__Items from a dataset__
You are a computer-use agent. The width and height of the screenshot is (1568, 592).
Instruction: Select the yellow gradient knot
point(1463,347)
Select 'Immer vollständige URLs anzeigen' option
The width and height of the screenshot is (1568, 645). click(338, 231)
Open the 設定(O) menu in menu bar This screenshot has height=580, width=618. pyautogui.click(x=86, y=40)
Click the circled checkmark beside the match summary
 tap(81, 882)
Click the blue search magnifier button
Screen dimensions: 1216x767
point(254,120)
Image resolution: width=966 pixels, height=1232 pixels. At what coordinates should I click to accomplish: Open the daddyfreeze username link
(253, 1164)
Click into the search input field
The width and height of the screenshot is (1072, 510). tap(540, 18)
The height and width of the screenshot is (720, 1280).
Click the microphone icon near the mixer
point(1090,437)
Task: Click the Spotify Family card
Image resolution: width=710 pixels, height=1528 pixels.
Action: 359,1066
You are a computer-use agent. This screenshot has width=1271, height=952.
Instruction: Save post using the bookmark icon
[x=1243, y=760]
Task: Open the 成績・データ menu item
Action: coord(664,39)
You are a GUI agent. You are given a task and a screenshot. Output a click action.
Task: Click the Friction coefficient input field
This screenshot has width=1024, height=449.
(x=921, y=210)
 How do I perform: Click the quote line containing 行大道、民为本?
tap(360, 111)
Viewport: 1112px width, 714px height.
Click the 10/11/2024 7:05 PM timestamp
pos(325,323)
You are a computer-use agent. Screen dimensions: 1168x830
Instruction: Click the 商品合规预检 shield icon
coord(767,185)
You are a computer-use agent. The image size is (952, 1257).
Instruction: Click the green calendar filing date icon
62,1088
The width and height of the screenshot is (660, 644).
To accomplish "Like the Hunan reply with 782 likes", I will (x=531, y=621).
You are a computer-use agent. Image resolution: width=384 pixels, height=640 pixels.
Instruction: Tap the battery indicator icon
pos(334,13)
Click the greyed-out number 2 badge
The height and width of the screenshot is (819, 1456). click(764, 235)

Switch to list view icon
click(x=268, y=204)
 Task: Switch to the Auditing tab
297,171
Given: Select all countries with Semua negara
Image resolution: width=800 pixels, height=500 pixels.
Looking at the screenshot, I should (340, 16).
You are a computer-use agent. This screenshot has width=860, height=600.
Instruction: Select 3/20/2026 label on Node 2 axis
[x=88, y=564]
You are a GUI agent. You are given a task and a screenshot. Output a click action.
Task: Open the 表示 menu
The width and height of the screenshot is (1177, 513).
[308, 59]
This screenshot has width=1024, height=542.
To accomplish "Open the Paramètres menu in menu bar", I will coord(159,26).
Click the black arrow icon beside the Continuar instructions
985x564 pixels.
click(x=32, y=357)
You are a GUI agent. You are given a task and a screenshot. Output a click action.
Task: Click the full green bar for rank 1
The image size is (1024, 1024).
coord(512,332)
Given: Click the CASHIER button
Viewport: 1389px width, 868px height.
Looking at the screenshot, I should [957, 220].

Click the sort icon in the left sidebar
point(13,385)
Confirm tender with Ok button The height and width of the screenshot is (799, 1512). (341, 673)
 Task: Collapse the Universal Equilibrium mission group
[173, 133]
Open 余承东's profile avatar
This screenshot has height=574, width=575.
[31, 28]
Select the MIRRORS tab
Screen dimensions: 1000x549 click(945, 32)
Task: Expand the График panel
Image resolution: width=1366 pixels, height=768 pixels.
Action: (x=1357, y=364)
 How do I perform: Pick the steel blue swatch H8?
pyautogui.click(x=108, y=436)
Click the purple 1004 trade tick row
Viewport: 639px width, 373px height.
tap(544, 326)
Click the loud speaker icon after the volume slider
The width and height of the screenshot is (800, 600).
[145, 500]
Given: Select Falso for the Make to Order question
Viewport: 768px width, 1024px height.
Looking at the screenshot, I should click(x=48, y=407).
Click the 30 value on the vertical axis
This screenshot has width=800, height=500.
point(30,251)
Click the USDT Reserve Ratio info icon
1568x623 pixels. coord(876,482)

__ABOUT THIS EXERCISE__
For each record above, print an exact copy.

__REPLY__
You are a computer-use agent. The width and height of the screenshot is (1568, 592).
Instruction: Select the yellow gradient knot
point(1463,347)
Select 'Immer vollständige URLs anzeigen' option
The width and height of the screenshot is (1568, 645). click(338, 231)
Open the 設定(O) menu in menu bar This screenshot has height=580, width=618. pyautogui.click(x=86, y=40)
Click the circled checkmark beside the match summary
 tap(81, 882)
Click the blue search magnifier button
Screen dimensions: 1216x767
point(254,120)
Image resolution: width=966 pixels, height=1232 pixels. At what coordinates should I click to accomplish: Open the daddyfreeze username link
(253, 1164)
Click into the search input field
The width and height of the screenshot is (1072, 510). tap(540, 18)
The height and width of the screenshot is (720, 1280).
Click the microphone icon near the mixer
point(1090,437)
Task: Click the Spotify Family card
Image resolution: width=710 pixels, height=1528 pixels.
Action: 359,1066
You are a computer-use agent. This screenshot has width=1271, height=952.
Instruction: Save post using the bookmark icon
[x=1243, y=760]
Task: Open the 成績・データ menu item
Action: coord(664,39)
You are a GUI agent. You are given a task and a screenshot. Output a click action.
Task: Click the Friction coefficient input field
This screenshot has width=1024, height=449.
(x=921, y=210)
 How do I perform: Click the quote line containing 行大道、民为本?
tap(360, 111)
Viewport: 1112px width, 714px height.
Click the 10/11/2024 7:05 PM timestamp
pos(325,323)
You are a computer-use agent. Screen dimensions: 1168x830
Instruction: Click the 商品合规预检 shield icon
coord(767,185)
You are a computer-use agent. The image size is (952, 1257).
Instruction: Click the green calendar filing date icon
62,1088
The width and height of the screenshot is (660, 644).
To accomplish "Like the Hunan reply with 782 likes", I will (x=531, y=621).
You are a computer-use agent. Image resolution: width=384 pixels, height=640 pixels.
Instruction: Tap the battery indicator icon
pos(334,13)
Click the greyed-out number 2 badge
The height and width of the screenshot is (819, 1456). click(764, 235)

Switch to list view icon
click(x=268, y=204)
 Task: Switch to the Auditing tab
297,171
Given: Select all countries with Semua negara
Image resolution: width=800 pixels, height=500 pixels.
Looking at the screenshot, I should (340, 16).
You are a computer-use agent. This screenshot has width=860, height=600.
Instruction: Select 3/20/2026 label on Node 2 axis
[x=88, y=564]
You are a GUI agent. You are given a task and a screenshot. Output a click action.
Task: Open the 表示 menu
The width and height of the screenshot is (1177, 513).
[308, 59]
This screenshot has width=1024, height=542.
To accomplish "Open the Paramètres menu in menu bar", I will coord(159,26).
Click the black arrow icon beside the Continuar instructions
985x564 pixels.
click(x=32, y=357)
You are a GUI agent. You are given a task and a screenshot. Output a click action.
Task: Click the full green bar for rank 1
The image size is (1024, 1024).
coord(512,332)
Given: Click the CASHIER button
Viewport: 1389px width, 868px height.
Looking at the screenshot, I should [957, 220].

Click the sort icon in the left sidebar
point(13,385)
Confirm tender with Ok button The height and width of the screenshot is (799, 1512). (341, 673)
 Task: Collapse the Universal Equilibrium mission group
[173, 133]
Open 余承东's profile avatar
This screenshot has height=574, width=575.
[31, 28]
Select the MIRRORS tab
Screen dimensions: 1000x549 click(945, 32)
Task: Expand the График panel
Image resolution: width=1366 pixels, height=768 pixels.
Action: (x=1357, y=364)
 How do I perform: Pick the steel blue swatch H8?
pyautogui.click(x=108, y=436)
Click the purple 1004 trade tick row
Viewport: 639px width, 373px height.
tap(544, 326)
Click the loud speaker icon after the volume slider
The width and height of the screenshot is (800, 600).
[145, 500]
Given: Select Falso for the Make to Order question
Viewport: 768px width, 1024px height.
Looking at the screenshot, I should click(x=48, y=407).
Click the 30 value on the vertical axis
This screenshot has width=800, height=500.
point(30,251)
Click the USDT Reserve Ratio info icon
1568x623 pixels. coord(876,482)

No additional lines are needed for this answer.